New options are automatically mapped.

Below example assumes the options are stored in a separate table and that each option has both a “label” and a “value” and the labels on source & target match.

Source table field_options:

Label
Value
Section A
100
Section B
200

Target table field_options:

Label
Value
Section A
333
Section B
444

Example scope query:

QA checks

You can compare source and target data to check if all data was synced as expected. Make sure to run the pipeline of the target connection before performing a QA compare.

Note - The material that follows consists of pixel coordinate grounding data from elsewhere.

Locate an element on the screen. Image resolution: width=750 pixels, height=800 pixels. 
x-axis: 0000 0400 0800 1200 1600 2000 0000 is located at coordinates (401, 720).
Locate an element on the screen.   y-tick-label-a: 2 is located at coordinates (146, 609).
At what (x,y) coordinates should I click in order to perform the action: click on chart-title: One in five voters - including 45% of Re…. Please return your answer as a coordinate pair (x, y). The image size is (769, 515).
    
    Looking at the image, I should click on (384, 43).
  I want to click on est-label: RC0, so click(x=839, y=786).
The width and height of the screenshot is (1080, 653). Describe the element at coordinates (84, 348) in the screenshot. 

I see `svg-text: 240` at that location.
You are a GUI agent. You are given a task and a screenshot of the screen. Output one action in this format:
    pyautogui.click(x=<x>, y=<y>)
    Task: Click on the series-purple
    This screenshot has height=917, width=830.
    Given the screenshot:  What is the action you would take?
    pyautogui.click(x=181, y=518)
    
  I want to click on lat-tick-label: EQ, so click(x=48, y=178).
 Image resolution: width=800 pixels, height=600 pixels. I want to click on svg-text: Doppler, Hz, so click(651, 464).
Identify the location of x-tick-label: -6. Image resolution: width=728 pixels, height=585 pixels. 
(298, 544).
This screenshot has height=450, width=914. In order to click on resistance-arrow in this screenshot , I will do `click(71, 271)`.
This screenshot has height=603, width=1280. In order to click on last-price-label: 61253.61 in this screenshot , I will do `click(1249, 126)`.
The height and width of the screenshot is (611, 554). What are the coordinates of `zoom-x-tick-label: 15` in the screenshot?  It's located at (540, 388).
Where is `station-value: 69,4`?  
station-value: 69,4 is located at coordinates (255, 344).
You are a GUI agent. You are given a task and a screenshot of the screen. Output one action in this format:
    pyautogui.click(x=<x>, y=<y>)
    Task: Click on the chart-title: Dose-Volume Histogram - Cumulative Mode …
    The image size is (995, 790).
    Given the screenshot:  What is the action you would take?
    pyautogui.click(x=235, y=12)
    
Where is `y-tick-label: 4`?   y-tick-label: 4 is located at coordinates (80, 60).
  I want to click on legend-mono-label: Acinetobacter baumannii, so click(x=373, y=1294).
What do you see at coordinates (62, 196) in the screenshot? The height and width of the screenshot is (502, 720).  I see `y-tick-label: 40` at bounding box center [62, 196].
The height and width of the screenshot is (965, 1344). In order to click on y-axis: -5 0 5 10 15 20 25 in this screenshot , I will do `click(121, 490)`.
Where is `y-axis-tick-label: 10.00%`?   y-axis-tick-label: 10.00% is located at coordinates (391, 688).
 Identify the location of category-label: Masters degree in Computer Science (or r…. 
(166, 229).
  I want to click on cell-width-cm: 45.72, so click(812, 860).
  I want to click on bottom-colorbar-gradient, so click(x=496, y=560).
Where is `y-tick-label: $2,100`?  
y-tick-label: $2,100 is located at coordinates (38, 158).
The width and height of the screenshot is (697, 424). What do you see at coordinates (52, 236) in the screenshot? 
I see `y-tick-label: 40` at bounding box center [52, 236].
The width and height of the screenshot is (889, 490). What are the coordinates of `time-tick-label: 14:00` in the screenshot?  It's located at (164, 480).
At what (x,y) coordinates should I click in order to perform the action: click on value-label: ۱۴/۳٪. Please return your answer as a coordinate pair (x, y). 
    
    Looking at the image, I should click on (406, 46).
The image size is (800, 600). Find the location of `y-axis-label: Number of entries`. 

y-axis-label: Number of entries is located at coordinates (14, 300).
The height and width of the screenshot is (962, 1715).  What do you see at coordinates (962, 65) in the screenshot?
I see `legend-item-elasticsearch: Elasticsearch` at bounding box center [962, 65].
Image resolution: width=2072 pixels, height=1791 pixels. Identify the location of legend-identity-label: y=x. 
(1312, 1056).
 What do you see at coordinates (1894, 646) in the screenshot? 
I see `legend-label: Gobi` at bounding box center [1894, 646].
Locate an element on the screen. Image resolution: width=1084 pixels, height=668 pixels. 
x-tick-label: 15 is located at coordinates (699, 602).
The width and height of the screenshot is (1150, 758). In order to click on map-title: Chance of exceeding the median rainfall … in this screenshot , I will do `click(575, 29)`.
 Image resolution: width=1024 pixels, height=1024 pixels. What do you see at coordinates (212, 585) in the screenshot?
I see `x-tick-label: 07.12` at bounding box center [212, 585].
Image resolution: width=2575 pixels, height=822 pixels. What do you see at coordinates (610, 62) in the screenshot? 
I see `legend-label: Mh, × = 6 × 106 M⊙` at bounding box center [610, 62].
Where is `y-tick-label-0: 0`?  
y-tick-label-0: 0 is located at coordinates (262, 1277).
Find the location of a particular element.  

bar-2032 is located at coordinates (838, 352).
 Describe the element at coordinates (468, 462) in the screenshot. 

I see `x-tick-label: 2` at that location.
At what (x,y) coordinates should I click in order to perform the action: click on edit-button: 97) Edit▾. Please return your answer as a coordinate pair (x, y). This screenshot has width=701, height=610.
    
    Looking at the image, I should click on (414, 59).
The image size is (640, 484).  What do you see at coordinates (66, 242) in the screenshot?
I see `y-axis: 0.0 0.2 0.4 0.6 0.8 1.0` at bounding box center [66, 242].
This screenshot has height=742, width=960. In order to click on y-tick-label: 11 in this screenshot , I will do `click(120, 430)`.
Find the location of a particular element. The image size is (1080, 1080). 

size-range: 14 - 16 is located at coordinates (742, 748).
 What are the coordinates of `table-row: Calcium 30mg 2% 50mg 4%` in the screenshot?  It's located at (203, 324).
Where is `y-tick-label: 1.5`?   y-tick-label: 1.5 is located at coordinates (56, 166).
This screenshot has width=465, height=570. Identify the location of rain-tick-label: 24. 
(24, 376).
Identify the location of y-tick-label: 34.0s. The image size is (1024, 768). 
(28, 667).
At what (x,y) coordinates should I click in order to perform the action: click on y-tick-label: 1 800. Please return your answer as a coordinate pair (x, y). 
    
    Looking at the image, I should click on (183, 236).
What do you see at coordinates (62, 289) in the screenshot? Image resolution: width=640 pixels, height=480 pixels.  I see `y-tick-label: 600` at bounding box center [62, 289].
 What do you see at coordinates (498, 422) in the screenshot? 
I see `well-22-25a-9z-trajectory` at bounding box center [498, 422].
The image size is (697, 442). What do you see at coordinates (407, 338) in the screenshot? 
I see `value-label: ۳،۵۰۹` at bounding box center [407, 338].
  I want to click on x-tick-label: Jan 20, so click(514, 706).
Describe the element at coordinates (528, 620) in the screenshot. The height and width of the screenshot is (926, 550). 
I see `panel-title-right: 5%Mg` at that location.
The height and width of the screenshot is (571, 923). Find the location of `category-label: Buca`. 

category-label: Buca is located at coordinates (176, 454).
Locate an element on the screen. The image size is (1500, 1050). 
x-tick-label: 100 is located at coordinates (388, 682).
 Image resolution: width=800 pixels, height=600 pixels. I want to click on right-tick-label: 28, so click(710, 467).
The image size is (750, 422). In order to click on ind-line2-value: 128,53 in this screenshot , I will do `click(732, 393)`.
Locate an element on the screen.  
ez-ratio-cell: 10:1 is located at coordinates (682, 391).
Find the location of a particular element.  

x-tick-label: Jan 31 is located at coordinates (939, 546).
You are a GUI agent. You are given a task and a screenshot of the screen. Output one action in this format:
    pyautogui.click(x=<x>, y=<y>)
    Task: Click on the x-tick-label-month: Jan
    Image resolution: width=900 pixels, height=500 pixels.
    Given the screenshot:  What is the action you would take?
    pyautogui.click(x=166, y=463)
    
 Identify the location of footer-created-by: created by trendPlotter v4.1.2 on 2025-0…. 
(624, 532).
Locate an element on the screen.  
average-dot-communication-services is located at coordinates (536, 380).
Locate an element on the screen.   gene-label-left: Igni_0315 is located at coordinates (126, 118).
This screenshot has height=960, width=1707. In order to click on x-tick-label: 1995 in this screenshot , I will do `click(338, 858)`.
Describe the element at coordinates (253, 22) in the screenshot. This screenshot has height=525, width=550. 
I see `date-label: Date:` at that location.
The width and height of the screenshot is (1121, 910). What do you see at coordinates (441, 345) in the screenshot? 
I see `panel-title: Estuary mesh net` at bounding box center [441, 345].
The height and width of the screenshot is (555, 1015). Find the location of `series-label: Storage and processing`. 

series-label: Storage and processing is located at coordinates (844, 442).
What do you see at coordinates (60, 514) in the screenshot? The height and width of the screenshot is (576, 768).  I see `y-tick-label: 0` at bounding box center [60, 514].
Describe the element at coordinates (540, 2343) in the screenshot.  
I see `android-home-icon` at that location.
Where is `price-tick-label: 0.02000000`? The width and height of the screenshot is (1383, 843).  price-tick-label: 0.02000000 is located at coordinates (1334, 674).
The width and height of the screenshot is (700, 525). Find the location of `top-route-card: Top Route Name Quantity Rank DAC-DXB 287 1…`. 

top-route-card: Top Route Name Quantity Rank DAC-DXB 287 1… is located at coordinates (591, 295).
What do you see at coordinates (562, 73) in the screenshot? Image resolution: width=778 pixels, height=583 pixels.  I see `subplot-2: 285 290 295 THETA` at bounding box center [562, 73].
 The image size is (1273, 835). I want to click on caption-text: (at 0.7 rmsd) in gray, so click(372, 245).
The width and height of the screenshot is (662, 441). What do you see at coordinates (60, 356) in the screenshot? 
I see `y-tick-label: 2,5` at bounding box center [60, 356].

Write a JOIN query that compares source & target data, using the link table as in-between:

source table —> link table —> target table

Example show source records with missing target record:

SELECT
   source_table.id 
FROM hubspot.contacts AS source_table
LEFT JOIN link_tables.contacts_1234 AS link_table ON
    source_table.id = link_table.source_id
LEFT JOIN oodo.partners AS target_table ON
    link_table.target_id = target_table.id
WHERE 
    target_table.id IS NULL

Project scoping

Make sure to plan your Reverse ETL app projects properly. Example scoping:

Task
Description
Number of hours
Project management
Planning, documentation, status calls etc.
5 - 20 hours
Cleaning of source data
Make sure required fields are always filled in etc.
Depends on data quality
Write requirements
Objects to include, fields to map per object, required business logic etc.
5- 20 hours
Write scope queries
Define input data per sync
5 - 40 hours
Configure Reverse ETL app
Field mapping etc.
5 - 20 hours
Testing
Run tests in Reverse ETL app for individual records
5 - 20 hours
Monitoring
Check for errors in scheduled runs
Ongoing
Bug fixing
Fix edge cases etc.
5 - 40 hours
TOTAL
5 - 20 days

FAQ & Troubleshooting

My record was not synced. why ?

  • Is it included in your source table ?
  • If you use a source query, is the record included in this query ?
  • Is it skipped because of incremental sync (e.g. bookmark in Reverse ETL is higher than _sdc_batched_at in source table.
  • Is the record in the link table (source_id) ? If yes, is it in error status ?

My record was synced once, but not updated in the target. Why ?

  • Did you change the scope of the source query ? Is the record still included in the scope of the source query ?
  • Is it skipped because of incremental sync (e.g. bookmark in Reverse ETL is higher than _sdc_batched_at in source table.